Situasi ini terus berulang sepanjang sejarah; tiap-tiap generasi mendapat pelajaran yang sama. Perginya seorang pemimpin besar membangkitkan keraguan dan ketakutan. Bagaimana keadaan jemaat Methodist nanti tanpa Wesley? Bagaimana keadaan Bala Keselamatan nanti tanpa [William] Booth? Bagaimana keadaan jemaat kita bila gembala kita pindah?
Jalan kemuliaan selalu menuju maut, namun kemuliaan yang baru akan nyata. Pemimpin besar tanpa terelakkan pasti akan direnggut oleh kematian atau penyebab lain dan rasa kehilangan akan beragam sesuai kaliber kepemimpinannya. Namun dalam meninjau kembali biasanya akan terlihat bahwa apa yang tampak sebagai tragedi ternyata merupakan yang terbaik bagi pekerjaan itu.
Baru setelah kepergiannyalah karakter dan prestasi-prestasi seorang pemimpin sepenuhnya terungkap. Setelah kematian Musa barulah Israel melihat kebesarannya dalam perspektif sejatinya. "Pentingnya kematian menyempurnakan pelajaran-pelajaran kehidupan".
Bersamaan dengan itu, kepergian seorang pemimpin menunjukan bahwa ia tidaklah sepenting yang dikira orang dalam hubungannya dengan pekerjaan Tuhan.
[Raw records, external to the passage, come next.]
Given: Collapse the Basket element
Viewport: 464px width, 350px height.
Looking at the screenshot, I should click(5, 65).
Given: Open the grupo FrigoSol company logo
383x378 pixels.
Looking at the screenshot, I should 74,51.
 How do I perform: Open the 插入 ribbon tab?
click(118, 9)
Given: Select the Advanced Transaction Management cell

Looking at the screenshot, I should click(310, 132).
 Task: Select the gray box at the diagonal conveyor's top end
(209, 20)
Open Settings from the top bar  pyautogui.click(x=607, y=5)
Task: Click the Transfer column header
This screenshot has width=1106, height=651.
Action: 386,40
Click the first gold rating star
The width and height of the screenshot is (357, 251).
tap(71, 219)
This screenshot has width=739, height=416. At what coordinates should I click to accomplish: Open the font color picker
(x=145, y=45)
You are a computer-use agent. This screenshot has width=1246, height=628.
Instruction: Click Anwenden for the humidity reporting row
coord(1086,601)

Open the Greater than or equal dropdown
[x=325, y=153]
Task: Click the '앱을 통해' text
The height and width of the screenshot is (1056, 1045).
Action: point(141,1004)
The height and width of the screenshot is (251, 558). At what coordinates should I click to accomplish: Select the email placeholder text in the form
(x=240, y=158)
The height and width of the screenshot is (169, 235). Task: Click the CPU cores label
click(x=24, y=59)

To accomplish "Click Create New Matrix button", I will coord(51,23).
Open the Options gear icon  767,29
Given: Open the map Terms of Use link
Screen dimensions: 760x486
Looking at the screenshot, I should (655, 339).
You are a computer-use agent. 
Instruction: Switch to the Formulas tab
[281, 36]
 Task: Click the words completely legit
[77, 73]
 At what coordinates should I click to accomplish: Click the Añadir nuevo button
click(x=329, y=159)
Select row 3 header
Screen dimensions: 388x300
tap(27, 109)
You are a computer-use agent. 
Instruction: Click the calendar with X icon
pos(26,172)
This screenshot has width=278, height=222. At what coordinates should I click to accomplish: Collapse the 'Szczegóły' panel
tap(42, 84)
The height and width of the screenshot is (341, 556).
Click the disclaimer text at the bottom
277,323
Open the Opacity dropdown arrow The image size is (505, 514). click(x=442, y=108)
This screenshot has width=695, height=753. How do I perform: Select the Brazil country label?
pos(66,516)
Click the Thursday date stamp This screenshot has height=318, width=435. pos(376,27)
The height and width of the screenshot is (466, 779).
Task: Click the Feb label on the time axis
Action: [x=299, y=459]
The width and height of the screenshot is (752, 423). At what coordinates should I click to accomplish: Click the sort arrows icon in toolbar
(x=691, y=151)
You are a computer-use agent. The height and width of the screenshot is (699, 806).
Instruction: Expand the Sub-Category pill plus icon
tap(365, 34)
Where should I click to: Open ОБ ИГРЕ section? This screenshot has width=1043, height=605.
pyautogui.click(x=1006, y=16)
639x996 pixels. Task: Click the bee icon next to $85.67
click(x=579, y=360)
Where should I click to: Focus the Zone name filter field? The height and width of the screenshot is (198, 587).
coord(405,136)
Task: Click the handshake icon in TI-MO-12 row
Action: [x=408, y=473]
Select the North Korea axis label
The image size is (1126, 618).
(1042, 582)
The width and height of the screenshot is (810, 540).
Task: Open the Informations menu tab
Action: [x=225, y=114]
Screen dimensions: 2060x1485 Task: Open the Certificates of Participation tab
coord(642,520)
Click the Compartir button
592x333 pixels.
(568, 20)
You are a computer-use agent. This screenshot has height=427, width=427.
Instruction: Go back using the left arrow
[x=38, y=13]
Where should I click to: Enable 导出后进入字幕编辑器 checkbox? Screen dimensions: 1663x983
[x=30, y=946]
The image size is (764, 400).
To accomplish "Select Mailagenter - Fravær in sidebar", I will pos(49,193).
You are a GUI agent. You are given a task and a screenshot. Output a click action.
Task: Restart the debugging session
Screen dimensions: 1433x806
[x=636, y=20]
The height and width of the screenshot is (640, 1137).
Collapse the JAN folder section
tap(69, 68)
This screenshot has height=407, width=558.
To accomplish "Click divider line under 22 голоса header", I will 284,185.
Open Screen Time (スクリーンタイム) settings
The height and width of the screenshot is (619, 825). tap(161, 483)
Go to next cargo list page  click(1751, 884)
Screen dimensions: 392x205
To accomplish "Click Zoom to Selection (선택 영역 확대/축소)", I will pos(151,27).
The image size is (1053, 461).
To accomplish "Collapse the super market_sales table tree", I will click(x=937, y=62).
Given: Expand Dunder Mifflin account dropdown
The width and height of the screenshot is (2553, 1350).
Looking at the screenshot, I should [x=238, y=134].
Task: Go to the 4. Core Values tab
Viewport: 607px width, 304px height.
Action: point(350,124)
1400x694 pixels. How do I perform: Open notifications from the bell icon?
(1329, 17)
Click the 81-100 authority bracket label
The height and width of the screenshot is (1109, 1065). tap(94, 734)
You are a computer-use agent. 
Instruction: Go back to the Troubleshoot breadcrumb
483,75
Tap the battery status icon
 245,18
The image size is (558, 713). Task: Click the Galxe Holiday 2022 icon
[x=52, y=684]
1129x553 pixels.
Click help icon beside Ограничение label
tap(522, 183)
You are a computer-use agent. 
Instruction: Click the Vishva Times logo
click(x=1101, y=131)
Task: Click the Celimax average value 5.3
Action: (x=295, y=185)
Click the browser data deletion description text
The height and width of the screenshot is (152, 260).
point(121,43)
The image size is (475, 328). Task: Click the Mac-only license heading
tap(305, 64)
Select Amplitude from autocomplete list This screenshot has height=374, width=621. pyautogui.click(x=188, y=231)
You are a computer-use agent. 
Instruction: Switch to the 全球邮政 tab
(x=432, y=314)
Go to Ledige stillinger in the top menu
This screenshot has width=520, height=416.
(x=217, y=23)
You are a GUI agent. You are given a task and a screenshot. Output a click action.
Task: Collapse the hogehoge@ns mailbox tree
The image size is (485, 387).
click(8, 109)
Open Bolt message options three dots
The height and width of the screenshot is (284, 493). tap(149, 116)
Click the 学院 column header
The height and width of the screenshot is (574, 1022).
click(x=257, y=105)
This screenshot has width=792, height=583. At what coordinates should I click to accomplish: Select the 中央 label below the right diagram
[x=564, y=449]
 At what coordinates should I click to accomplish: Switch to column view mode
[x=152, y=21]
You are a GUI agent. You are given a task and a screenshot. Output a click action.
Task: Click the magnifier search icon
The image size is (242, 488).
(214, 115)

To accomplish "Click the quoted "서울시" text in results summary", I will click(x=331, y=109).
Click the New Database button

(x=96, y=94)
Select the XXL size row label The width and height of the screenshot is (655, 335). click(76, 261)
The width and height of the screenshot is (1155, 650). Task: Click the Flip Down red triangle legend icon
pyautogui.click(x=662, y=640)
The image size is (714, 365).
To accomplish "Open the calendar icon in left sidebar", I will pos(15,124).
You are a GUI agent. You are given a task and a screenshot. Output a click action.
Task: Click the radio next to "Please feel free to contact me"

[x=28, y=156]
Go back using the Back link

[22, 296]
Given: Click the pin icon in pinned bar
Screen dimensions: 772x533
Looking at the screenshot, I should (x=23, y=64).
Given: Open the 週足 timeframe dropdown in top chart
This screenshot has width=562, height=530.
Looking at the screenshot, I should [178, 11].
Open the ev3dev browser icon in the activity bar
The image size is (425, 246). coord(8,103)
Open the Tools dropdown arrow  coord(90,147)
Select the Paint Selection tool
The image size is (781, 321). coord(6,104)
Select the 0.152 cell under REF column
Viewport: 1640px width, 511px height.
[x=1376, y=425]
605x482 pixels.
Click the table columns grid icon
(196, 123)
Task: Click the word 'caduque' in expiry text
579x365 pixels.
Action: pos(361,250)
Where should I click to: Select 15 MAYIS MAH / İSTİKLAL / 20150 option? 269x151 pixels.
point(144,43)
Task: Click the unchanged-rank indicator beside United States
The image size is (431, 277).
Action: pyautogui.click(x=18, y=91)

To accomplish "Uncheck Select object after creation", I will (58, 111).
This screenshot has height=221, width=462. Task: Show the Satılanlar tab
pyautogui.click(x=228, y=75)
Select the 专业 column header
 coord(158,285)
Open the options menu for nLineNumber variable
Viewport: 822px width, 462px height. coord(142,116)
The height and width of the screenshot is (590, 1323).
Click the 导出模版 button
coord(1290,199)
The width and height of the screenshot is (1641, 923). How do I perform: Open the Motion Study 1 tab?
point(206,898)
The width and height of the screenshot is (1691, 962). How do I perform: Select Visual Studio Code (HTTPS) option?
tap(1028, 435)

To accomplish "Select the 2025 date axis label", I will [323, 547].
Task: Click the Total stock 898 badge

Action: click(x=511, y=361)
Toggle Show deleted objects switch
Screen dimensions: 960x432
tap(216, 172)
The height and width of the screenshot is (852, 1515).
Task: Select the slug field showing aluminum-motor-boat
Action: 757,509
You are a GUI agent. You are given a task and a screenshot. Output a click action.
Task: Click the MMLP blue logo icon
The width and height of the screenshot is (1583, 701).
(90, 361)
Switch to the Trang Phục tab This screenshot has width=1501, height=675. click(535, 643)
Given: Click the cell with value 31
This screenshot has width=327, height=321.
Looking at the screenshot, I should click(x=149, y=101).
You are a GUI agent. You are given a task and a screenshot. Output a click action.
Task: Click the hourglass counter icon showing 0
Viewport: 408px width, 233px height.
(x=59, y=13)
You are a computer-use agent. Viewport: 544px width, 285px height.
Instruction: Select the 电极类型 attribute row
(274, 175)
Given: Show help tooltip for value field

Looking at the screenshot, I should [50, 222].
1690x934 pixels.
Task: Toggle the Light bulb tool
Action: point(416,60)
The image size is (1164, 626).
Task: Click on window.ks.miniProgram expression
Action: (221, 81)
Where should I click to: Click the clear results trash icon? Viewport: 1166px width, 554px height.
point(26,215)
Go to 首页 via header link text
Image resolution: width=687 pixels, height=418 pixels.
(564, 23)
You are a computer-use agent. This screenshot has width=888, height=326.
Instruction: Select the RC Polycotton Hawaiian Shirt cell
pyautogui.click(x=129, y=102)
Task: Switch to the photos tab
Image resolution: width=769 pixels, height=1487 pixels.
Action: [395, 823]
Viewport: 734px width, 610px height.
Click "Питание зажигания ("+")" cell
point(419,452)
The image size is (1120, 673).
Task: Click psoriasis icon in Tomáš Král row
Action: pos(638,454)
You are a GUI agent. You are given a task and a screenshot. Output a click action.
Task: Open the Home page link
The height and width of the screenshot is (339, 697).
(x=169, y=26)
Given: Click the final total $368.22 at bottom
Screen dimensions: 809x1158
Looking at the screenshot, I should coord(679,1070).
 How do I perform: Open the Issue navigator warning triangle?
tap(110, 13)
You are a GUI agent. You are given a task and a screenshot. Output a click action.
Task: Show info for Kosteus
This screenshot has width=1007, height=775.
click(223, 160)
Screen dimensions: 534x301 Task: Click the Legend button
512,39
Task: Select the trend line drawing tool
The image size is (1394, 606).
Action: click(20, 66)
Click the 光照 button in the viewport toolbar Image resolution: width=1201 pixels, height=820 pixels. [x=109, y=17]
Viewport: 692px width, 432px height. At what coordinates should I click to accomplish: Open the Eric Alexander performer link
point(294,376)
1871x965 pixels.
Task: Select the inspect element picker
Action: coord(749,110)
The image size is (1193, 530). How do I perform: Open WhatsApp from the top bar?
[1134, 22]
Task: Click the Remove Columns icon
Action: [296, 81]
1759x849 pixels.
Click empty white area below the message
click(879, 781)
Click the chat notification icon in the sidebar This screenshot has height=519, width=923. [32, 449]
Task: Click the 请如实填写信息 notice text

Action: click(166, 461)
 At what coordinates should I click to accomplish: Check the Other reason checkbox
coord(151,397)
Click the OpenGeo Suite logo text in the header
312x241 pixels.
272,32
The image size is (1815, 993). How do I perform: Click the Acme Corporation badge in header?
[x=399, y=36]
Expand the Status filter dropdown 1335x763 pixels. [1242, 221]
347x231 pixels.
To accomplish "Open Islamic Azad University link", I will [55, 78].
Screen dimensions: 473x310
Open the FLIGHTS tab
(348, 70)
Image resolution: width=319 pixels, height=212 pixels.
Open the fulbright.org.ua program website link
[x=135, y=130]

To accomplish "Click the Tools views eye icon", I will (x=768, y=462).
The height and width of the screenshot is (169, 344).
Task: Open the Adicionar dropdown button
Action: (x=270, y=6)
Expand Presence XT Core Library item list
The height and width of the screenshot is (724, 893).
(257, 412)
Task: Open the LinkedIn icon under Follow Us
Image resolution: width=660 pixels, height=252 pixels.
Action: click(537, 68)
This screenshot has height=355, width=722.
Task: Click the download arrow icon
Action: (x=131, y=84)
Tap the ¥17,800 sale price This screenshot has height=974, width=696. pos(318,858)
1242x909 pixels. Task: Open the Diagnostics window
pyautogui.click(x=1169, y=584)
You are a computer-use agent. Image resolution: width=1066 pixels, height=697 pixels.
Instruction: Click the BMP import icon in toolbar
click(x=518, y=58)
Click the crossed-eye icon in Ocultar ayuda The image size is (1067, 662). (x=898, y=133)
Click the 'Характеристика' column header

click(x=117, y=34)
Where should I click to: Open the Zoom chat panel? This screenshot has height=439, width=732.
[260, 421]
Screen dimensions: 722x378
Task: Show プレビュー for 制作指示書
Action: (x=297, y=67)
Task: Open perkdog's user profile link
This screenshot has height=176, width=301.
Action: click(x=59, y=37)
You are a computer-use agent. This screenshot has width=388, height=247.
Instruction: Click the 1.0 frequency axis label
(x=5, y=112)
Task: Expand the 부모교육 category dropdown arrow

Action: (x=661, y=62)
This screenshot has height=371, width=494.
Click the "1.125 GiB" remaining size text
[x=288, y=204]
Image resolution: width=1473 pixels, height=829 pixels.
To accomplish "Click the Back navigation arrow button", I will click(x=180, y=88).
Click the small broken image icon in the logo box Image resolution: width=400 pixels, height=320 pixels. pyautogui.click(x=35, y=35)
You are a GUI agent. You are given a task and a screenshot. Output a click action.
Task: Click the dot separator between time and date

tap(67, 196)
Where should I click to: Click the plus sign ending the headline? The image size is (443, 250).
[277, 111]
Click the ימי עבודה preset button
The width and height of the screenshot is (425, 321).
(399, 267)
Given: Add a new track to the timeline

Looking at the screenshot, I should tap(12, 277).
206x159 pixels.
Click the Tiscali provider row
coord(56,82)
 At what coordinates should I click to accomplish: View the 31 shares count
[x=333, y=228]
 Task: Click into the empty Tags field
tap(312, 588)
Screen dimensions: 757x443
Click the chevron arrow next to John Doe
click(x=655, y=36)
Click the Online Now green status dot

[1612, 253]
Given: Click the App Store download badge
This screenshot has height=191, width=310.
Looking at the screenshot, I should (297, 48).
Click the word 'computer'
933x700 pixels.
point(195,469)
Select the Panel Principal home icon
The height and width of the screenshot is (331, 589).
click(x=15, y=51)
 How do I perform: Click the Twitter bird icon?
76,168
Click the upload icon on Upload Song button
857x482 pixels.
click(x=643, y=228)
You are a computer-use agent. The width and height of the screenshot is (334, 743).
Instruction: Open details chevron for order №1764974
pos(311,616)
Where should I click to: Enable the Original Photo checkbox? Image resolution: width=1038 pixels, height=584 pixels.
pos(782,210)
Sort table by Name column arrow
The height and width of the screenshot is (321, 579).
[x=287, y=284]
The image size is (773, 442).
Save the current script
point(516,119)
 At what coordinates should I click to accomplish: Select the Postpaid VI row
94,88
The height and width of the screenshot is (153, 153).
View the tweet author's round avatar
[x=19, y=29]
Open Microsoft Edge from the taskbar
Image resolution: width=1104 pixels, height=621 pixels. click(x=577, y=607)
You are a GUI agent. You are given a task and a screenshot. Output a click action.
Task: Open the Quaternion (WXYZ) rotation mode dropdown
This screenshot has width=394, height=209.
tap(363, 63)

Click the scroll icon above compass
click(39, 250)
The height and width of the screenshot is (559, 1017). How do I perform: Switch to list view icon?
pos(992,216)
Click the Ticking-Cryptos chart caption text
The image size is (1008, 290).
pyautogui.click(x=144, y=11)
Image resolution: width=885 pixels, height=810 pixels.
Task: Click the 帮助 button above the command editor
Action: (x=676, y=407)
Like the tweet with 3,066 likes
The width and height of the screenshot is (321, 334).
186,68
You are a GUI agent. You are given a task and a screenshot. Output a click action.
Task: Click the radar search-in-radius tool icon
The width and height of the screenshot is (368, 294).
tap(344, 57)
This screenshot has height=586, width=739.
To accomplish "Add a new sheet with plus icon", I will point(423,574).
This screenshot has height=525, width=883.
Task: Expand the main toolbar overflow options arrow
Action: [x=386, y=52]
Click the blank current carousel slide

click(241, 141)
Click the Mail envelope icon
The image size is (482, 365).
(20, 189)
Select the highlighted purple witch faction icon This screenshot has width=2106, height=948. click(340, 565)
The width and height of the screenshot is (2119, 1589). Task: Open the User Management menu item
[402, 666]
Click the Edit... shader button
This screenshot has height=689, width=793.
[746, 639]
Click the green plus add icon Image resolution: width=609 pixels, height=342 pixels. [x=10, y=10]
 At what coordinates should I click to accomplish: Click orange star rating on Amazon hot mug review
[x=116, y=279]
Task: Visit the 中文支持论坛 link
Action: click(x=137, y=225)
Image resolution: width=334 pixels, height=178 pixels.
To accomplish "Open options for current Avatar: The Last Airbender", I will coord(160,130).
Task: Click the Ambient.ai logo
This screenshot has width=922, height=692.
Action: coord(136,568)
Betapapun besarnya prestasi-prestasinya, tak seorangpun tak tergantikan. Ada saatnya ketika kontribusi istimewanya bukanlah kebutuhan saat itu. Pemimpin yang paling berbakat sekalipun memiliki berbagai kelemahan dan keterbatasan yang menjadi nyata saat seorang pengganti datang untuk memajukan pekerjaan itu.
...
Pergantian pemimpin juga memberi kesempatan bagi Tuhan untuk menunjukkan keserba-bisaanNya dalam menyesuaikan sarana dengan tujuan. Sumber-sumber dayaNya dalam pekerjaan apapun yang Ia mulai tak ada habisnya.